"Oh, yes. I'm a coming to that; but it curdles my blood, and makes my wig stand on end. I had dusted the communion table, and banged the cushions, and up I goes to the pulpit, meaning to do for that as soon as I could, when who should be there but Sweeney Todd!"

"In the pulpit!" cried everybody.

"In the pulpit," said the beadle.

"Why didn't you nab him at once?" roared Crotchet.

"Because, my good friend, he nabbed me at once. He laid hold of me by this leg—no, it was this—no it wasn't. It was this—that is—no—"

"Confound both your legs! Where is he now?"
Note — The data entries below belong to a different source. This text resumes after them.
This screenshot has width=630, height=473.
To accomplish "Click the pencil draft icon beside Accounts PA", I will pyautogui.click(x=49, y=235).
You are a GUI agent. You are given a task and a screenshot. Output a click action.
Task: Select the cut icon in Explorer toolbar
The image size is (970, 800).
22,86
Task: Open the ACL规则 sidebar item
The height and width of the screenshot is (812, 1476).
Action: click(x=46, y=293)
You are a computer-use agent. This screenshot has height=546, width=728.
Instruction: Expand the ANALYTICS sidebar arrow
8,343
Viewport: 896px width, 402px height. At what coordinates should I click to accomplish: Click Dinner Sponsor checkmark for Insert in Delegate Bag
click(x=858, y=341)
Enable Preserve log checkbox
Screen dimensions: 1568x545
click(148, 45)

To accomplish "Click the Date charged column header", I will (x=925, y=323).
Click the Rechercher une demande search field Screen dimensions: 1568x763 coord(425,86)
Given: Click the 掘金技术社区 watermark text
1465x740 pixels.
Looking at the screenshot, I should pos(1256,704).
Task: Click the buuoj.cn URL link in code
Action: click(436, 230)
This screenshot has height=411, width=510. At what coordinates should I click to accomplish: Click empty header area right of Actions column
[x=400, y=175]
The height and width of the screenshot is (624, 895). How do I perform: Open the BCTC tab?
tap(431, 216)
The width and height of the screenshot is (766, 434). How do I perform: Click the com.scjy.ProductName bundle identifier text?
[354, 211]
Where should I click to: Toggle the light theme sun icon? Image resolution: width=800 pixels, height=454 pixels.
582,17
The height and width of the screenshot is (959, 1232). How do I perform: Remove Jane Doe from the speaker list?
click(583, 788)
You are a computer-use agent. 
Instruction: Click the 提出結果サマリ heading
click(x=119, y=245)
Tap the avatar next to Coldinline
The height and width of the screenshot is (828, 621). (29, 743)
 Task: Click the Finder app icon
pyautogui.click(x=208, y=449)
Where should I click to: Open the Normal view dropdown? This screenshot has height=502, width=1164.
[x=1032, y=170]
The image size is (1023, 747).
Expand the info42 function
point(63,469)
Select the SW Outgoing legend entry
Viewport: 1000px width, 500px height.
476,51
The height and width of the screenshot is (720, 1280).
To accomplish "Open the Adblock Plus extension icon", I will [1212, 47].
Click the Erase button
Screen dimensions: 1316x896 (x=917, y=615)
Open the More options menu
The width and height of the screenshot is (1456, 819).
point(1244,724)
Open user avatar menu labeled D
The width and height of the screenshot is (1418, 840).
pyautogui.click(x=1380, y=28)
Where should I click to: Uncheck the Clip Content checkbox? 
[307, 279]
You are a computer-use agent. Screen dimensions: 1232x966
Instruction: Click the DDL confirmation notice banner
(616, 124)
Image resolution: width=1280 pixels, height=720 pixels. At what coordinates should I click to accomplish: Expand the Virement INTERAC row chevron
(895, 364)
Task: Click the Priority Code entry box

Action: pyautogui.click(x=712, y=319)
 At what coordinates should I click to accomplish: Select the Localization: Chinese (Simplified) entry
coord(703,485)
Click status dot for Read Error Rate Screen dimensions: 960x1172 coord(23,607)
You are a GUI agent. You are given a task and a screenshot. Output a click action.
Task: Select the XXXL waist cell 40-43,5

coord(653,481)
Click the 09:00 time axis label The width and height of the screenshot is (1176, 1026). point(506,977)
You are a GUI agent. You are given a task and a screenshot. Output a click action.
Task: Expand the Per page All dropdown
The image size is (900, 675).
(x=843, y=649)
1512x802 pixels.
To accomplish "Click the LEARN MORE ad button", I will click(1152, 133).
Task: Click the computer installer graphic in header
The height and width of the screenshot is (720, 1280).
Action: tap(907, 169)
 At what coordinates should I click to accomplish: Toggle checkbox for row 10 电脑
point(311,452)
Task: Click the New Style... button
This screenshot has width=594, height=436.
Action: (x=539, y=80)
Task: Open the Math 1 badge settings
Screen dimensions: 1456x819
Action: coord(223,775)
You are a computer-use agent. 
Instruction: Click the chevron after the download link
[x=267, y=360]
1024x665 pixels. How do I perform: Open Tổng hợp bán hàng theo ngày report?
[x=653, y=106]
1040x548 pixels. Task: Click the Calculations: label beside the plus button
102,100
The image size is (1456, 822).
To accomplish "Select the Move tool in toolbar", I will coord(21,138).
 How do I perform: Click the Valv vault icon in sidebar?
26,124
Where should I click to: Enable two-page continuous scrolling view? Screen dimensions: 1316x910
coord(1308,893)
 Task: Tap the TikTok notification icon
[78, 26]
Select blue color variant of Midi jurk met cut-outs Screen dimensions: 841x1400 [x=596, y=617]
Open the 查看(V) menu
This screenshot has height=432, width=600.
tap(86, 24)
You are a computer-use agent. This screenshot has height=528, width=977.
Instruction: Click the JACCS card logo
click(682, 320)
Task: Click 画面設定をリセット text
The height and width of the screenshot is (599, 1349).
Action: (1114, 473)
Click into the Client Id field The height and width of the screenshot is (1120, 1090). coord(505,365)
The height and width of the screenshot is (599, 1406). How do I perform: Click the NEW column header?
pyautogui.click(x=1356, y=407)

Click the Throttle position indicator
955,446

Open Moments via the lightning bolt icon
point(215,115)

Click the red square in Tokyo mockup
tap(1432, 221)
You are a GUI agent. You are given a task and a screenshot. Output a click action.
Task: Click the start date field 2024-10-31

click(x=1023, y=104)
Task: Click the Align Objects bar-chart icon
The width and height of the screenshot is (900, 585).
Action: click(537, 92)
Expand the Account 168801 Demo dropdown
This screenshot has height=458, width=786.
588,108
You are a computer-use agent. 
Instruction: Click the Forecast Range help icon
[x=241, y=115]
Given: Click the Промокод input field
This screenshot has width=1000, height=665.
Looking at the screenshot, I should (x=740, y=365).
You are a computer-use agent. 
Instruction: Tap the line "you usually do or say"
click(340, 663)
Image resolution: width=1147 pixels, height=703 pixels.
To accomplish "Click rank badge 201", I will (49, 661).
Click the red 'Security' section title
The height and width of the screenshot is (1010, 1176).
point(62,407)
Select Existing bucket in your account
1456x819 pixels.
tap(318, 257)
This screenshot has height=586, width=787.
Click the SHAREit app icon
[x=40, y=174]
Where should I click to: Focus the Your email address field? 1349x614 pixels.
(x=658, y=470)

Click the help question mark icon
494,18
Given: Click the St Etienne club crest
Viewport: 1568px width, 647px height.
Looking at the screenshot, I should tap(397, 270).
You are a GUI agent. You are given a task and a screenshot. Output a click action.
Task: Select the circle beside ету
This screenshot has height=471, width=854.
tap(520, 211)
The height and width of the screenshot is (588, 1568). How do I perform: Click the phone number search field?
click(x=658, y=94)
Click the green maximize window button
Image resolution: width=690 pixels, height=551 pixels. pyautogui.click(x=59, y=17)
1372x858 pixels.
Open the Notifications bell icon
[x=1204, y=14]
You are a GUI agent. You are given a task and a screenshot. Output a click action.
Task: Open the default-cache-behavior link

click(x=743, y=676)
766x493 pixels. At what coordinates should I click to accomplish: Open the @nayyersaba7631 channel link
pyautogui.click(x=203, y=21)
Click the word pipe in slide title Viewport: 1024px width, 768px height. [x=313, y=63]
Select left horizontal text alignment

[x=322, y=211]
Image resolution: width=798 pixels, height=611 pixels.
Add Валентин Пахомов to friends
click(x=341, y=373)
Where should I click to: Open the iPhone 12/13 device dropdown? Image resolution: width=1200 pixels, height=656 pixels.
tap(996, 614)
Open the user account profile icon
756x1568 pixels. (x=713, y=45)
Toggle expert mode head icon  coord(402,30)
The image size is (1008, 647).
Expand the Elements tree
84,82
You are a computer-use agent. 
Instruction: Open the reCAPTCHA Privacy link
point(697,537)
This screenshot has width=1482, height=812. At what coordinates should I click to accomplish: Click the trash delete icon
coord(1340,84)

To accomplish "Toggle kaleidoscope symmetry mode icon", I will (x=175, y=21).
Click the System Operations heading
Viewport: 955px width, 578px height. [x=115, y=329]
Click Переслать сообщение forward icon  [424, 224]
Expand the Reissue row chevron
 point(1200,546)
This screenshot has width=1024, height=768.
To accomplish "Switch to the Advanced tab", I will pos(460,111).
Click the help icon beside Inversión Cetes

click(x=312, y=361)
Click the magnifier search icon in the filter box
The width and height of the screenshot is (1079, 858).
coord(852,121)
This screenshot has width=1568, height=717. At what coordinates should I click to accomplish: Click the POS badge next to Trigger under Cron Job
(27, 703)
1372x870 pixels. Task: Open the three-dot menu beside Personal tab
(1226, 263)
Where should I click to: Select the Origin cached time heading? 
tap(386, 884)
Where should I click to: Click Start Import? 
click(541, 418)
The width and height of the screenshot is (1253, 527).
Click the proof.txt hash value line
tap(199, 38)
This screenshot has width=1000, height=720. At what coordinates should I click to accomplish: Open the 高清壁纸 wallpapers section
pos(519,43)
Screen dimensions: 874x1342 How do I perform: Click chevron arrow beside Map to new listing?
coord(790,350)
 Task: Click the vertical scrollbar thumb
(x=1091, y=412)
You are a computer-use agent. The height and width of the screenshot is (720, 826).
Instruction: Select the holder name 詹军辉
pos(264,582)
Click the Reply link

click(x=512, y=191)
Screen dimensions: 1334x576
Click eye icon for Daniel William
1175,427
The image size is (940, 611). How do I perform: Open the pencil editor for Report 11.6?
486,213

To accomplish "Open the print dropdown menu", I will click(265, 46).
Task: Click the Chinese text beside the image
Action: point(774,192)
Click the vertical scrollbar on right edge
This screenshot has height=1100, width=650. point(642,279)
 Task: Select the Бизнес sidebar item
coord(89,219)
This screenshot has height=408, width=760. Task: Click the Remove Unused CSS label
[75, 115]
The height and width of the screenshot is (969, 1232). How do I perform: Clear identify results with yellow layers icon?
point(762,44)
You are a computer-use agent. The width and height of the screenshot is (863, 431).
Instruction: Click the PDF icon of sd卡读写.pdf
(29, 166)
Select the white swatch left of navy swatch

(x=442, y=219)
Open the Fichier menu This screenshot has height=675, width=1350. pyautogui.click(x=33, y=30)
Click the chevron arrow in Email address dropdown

"Why, really I can't exactly say, for after stamping upon my inside for about half an hour, he left me for dead, and I was about half gone that way, and I have been a groaning ever since, till now. I am going fast—very fast, and there will be an election for beadle again in this here parish. Oh dear—oh dear! Murder—murder—mur—"

"What, you is coming that agin, is you," cried Crotchet, as he again caught up the pew-cushion. "I shall be obligated, after all, for to push this down your blessed throat. Hold your noise, will you, Mr. What's-your-name."

The beadle was so terrified at the idea of the pew-cushion again nearly smothering him, that despite all his injuries, he sprang to his feet and bolted out of the church.

"Well, did yer ever know sich a feller?" said Crotchet. "Why, one would think he was afraid of Todd."